• **TASK PROMPT**
Return every one of the following items verbatim, line for line, without changing anything.

• **AVAILABLE DATA**
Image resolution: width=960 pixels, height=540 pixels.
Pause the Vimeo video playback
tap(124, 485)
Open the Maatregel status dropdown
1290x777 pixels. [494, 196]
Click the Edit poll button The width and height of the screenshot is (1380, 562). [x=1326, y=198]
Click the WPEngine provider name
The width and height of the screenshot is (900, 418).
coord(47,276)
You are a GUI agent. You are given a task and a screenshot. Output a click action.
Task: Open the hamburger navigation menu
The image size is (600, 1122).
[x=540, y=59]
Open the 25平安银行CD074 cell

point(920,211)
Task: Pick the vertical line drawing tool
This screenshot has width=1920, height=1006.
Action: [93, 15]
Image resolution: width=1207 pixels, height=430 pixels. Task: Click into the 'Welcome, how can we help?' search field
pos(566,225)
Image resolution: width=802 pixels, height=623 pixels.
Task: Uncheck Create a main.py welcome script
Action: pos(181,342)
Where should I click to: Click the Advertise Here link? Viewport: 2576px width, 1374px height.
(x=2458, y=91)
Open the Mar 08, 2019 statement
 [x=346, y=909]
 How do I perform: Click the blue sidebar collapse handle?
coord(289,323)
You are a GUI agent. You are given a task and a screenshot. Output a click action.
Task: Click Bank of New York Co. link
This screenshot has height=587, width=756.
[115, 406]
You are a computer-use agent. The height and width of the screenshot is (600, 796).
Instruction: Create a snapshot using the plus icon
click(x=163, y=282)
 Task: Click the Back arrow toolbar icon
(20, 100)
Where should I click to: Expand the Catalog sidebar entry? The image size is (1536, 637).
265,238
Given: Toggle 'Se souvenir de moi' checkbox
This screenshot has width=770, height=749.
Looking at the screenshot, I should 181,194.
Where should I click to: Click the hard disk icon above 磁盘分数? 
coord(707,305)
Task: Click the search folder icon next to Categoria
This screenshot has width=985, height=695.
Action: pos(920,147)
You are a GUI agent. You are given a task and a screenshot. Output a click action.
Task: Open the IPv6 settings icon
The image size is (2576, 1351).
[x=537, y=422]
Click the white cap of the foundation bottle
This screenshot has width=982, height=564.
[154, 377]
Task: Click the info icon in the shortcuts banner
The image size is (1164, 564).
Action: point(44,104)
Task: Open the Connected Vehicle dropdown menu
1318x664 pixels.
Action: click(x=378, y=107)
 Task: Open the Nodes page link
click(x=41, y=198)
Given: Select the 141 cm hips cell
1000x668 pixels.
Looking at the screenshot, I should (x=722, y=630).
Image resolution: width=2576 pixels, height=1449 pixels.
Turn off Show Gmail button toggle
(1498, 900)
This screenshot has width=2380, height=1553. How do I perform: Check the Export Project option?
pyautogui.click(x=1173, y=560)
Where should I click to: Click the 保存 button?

• **ANSWER TO THIS EXERCISE**
Image resolution: width=960 pixels, height=540 pixels.
Pause the Vimeo video playback
tap(124, 485)
Open the Maatregel status dropdown
1290x777 pixels. [494, 196]
Click the Edit poll button The width and height of the screenshot is (1380, 562). [x=1326, y=198]
Click the WPEngine provider name
The width and height of the screenshot is (900, 418).
coord(47,276)
You are a GUI agent. You are given a task and a screenshot. Output a click action.
Task: Open the hamburger navigation menu
The image size is (600, 1122).
[x=540, y=59]
Open the 25平安银行CD074 cell

point(920,211)
Task: Pick the vertical line drawing tool
This screenshot has width=1920, height=1006.
Action: [93, 15]
Image resolution: width=1207 pixels, height=430 pixels. Task: Click into the 'Welcome, how can we help?' search field
pos(566,225)
Image resolution: width=802 pixels, height=623 pixels.
Task: Uncheck Create a main.py welcome script
Action: pos(181,342)
Where should I click to: Click the Advertise Here link? Viewport: 2576px width, 1374px height.
(x=2458, y=91)
Open the Mar 08, 2019 statement
 [x=346, y=909]
 How do I perform: Click the blue sidebar collapse handle?
coord(289,323)
You are a GUI agent. You are given a task and a screenshot. Output a click action.
Task: Click Bank of New York Co. link
This screenshot has height=587, width=756.
[115, 406]
You are a computer-use agent. The height and width of the screenshot is (600, 796).
Instruction: Create a snapshot using the plus icon
click(x=163, y=282)
 Task: Click the Back arrow toolbar icon
(20, 100)
Where should I click to: Expand the Catalog sidebar entry? The image size is (1536, 637).
265,238
Given: Toggle 'Se souvenir de moi' checkbox
This screenshot has width=770, height=749.
Looking at the screenshot, I should 181,194.
Where should I click to: Click the hard disk icon above 磁盘分数? 
coord(707,305)
Task: Click the search folder icon next to Categoria
This screenshot has width=985, height=695.
Action: pos(920,147)
You are a GUI agent. You are given a task and a screenshot. Output a click action.
Task: Open the IPv6 settings icon
The image size is (2576, 1351).
[x=537, y=422]
Click the white cap of the foundation bottle
This screenshot has width=982, height=564.
[154, 377]
Task: Click the info icon in the shortcuts banner
The image size is (1164, 564).
Action: point(44,104)
Task: Open the Connected Vehicle dropdown menu
1318x664 pixels.
Action: click(x=378, y=107)
 Task: Open the Nodes page link
click(x=41, y=198)
Given: Select the 141 cm hips cell
1000x668 pixels.
Looking at the screenshot, I should (x=722, y=630).
Image resolution: width=2576 pixels, height=1449 pixels.
Turn off Show Gmail button toggle
(1498, 900)
This screenshot has width=2380, height=1553. How do I perform: Check the Export Project option?
pyautogui.click(x=1173, y=560)
Where should I click to: Click the 保存 button?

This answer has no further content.